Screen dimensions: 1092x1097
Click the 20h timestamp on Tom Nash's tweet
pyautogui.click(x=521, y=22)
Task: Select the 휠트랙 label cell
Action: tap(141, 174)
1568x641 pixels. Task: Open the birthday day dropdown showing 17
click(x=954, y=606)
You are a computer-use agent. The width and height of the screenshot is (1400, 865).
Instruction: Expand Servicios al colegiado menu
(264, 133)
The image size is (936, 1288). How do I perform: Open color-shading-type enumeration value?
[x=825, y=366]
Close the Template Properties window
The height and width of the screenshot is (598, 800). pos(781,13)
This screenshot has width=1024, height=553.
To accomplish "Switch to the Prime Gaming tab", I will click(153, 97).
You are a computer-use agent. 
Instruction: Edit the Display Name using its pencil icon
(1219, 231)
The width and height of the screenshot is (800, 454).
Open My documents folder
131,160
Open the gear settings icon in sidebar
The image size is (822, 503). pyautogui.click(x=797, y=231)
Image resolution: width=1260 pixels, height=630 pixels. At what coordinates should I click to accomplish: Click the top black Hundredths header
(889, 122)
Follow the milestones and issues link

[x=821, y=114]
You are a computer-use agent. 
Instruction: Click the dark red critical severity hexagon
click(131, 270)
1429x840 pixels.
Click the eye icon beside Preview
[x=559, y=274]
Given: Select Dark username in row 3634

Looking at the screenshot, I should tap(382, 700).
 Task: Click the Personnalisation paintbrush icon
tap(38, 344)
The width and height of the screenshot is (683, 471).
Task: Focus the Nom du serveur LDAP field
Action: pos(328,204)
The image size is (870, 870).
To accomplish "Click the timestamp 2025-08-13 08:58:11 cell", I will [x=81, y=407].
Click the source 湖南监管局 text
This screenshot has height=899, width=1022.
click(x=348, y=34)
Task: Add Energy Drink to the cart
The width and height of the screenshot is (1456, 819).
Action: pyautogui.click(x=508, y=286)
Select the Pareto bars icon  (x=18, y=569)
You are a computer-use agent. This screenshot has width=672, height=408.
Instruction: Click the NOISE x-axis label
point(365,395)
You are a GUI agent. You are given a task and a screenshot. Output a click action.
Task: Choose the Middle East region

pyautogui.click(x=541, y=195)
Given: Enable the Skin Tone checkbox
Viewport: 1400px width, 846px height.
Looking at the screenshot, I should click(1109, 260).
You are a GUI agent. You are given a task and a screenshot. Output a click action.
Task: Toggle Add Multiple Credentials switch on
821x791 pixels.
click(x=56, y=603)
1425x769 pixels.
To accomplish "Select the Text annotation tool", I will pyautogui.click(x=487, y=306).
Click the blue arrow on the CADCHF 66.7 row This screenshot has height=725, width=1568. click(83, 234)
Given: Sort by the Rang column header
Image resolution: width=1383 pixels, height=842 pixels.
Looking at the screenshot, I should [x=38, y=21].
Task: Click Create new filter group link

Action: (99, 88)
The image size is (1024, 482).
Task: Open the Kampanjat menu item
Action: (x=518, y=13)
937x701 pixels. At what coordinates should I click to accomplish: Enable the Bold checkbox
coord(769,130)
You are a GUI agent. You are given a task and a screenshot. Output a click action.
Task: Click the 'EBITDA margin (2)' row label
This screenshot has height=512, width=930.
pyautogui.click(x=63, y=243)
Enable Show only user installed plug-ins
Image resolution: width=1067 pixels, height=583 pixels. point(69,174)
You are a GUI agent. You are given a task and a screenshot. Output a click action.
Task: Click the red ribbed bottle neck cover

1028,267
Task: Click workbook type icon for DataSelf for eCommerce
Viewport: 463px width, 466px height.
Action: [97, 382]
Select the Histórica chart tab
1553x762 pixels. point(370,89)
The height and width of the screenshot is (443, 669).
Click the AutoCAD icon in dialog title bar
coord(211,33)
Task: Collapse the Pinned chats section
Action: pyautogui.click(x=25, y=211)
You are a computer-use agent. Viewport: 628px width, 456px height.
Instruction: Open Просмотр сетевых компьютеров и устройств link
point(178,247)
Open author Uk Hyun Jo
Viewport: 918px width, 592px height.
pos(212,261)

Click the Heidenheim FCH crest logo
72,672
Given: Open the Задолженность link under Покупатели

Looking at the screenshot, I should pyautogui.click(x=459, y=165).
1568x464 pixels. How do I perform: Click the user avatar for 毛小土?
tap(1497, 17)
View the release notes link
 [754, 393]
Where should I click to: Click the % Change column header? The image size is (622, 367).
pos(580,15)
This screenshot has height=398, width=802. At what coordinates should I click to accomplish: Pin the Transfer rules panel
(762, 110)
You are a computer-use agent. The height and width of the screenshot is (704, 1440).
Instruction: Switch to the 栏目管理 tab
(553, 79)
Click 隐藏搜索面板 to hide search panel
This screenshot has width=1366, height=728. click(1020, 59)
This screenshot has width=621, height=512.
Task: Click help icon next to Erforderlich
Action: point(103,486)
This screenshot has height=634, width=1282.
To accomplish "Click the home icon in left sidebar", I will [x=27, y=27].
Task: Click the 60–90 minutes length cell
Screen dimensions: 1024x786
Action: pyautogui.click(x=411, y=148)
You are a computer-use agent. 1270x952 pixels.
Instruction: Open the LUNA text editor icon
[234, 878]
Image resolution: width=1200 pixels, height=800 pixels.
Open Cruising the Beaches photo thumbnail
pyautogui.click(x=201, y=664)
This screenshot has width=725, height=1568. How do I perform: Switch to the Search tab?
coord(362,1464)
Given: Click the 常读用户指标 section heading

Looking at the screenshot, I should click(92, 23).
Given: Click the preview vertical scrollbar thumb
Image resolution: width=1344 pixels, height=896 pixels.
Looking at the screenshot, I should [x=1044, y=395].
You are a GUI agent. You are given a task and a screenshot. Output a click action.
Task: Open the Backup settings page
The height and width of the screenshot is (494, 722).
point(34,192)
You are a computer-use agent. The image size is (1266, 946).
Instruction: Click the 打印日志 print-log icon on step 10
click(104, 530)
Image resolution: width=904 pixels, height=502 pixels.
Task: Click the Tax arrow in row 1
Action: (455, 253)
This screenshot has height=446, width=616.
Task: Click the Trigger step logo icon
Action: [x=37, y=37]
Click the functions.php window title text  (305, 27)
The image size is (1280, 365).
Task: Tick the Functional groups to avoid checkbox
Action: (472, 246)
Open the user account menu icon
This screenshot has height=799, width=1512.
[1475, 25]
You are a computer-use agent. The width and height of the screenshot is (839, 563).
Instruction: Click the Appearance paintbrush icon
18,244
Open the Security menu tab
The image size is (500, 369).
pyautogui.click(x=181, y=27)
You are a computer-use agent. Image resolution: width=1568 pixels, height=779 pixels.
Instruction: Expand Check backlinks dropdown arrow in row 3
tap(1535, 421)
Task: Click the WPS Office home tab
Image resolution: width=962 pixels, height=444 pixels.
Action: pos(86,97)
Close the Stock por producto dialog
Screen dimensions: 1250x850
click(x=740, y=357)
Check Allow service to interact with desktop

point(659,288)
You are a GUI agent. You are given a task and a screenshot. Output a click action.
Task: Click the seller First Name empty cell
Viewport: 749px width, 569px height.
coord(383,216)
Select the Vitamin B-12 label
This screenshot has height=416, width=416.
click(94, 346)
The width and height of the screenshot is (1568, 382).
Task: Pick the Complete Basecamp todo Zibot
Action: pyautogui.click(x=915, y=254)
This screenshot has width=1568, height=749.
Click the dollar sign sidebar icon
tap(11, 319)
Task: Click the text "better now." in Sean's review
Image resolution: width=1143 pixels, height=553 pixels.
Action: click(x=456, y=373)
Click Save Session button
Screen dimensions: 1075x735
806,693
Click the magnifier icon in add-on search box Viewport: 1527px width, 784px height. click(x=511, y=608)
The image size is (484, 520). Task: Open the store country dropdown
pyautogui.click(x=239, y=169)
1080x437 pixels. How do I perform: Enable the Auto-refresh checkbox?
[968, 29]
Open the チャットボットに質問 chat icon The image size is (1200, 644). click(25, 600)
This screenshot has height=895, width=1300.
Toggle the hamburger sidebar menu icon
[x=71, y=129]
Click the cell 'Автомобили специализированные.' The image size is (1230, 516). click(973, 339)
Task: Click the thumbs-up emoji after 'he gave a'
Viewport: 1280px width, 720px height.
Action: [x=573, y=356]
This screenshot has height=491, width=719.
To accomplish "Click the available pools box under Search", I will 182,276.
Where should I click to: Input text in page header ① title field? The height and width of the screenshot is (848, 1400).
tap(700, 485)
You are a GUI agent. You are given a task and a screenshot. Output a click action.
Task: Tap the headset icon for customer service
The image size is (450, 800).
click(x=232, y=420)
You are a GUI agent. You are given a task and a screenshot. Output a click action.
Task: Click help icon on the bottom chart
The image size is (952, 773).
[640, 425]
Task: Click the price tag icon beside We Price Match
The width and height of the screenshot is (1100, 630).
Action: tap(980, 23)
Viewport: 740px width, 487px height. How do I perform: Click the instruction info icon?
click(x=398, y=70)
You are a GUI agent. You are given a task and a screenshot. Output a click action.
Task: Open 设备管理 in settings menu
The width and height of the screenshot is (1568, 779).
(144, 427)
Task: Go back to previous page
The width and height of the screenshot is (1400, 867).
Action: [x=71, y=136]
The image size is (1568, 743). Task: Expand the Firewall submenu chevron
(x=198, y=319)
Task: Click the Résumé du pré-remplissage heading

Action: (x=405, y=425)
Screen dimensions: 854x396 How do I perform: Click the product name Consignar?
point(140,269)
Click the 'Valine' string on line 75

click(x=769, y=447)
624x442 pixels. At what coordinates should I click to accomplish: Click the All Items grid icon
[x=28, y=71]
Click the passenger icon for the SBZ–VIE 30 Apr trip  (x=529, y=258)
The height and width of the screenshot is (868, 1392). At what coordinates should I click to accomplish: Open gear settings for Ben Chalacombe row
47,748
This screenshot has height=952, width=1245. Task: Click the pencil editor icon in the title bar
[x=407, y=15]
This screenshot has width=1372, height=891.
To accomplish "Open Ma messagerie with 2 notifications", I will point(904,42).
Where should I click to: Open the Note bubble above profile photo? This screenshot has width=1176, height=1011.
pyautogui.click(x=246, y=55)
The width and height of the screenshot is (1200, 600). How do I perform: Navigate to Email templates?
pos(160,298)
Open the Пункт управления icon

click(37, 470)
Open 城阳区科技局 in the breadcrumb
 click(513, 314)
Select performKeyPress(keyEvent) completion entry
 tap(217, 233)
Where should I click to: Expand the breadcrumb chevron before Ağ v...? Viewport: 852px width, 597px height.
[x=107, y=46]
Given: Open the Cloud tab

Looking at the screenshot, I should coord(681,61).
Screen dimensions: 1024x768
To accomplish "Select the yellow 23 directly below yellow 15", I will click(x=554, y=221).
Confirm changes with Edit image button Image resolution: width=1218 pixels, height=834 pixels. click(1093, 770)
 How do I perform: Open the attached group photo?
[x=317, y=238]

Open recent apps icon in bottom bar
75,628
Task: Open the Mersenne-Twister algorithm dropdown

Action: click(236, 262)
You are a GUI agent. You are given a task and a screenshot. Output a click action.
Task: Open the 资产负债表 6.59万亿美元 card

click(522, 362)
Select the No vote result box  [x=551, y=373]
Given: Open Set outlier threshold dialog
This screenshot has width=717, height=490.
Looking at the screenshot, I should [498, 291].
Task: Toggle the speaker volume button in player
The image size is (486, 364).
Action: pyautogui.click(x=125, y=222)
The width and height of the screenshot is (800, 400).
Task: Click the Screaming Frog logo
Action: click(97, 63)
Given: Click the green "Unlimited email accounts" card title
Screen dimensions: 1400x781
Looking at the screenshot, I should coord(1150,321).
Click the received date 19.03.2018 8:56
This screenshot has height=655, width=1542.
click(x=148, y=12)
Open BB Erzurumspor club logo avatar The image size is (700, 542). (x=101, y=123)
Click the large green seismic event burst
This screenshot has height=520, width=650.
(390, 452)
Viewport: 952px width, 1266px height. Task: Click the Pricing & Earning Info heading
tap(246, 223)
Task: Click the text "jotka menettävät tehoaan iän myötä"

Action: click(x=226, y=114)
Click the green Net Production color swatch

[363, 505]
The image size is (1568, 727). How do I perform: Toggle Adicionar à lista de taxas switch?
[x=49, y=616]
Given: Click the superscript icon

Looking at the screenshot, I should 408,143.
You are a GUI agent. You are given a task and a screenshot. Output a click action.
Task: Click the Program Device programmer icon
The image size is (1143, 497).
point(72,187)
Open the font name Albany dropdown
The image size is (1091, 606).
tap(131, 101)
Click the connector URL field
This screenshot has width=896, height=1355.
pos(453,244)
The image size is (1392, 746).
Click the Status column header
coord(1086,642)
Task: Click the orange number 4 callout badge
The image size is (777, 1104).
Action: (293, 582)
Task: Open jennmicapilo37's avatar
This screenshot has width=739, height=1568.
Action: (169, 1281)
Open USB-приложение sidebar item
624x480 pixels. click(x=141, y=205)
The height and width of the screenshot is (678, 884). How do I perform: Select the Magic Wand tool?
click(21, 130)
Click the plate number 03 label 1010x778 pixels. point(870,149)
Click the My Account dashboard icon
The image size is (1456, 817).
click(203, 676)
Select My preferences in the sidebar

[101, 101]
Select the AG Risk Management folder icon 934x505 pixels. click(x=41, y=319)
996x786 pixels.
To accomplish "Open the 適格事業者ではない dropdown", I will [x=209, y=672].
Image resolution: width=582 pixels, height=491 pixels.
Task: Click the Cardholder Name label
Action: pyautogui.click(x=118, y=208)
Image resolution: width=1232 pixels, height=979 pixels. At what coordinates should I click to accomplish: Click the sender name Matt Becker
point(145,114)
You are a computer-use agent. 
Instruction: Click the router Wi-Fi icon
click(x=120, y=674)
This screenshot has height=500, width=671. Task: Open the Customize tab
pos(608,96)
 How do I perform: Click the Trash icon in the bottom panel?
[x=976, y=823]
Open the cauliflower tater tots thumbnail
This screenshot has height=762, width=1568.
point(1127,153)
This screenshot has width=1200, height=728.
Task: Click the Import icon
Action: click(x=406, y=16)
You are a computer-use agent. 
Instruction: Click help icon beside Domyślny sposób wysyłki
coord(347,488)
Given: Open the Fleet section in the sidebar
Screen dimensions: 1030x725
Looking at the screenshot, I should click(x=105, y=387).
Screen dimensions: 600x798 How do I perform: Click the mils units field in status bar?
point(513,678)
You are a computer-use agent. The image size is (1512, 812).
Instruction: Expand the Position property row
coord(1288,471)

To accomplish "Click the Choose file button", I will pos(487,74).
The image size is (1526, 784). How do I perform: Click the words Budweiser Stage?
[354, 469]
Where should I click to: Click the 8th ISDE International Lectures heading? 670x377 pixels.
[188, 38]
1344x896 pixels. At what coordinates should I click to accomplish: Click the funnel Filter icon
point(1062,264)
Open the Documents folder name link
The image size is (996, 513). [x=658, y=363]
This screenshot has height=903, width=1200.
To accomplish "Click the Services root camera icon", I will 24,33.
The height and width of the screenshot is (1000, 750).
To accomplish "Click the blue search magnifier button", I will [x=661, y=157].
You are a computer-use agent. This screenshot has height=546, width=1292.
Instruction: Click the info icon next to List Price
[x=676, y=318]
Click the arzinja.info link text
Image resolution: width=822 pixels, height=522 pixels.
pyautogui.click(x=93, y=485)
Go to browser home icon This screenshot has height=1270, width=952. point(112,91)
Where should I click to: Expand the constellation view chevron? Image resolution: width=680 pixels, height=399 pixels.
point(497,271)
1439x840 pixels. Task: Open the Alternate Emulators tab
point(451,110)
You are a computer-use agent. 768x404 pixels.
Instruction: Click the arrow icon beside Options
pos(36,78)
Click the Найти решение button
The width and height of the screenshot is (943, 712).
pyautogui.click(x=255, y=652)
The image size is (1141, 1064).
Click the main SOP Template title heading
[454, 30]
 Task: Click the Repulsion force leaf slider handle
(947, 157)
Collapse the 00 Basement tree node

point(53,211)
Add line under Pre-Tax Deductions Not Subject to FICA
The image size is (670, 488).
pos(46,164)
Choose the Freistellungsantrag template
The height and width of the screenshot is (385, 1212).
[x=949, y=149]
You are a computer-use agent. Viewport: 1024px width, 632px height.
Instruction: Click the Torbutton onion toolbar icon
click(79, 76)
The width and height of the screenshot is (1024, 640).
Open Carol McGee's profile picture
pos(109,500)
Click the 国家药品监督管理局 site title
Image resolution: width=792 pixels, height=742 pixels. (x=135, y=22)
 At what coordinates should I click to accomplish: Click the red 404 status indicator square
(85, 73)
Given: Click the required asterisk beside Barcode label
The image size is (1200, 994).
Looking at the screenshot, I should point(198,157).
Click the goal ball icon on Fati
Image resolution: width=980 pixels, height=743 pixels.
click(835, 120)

■ ■ ■ ■ ■ ■ ■

◆ Problem details
Only the lines above starting with the one with "Click the source 湖南监管局 text" and going through the one with "Given: Enable the Skin Tone checkbox" are to be copied, word for word and with both ends kept.

◆ Your solution
Click the source 湖南监管局 text
This screenshot has height=899, width=1022.
click(x=348, y=34)
Task: Add Energy Drink to the cart
The width and height of the screenshot is (1456, 819).
Action: pyautogui.click(x=508, y=286)
Select the Pareto bars icon  (x=18, y=569)
You are a computer-use agent. This screenshot has width=672, height=408.
Instruction: Click the NOISE x-axis label
point(365,395)
You are a GUI agent. You are given a task and a screenshot. Output a click action.
Task: Choose the Middle East region

pyautogui.click(x=541, y=195)
Given: Enable the Skin Tone checkbox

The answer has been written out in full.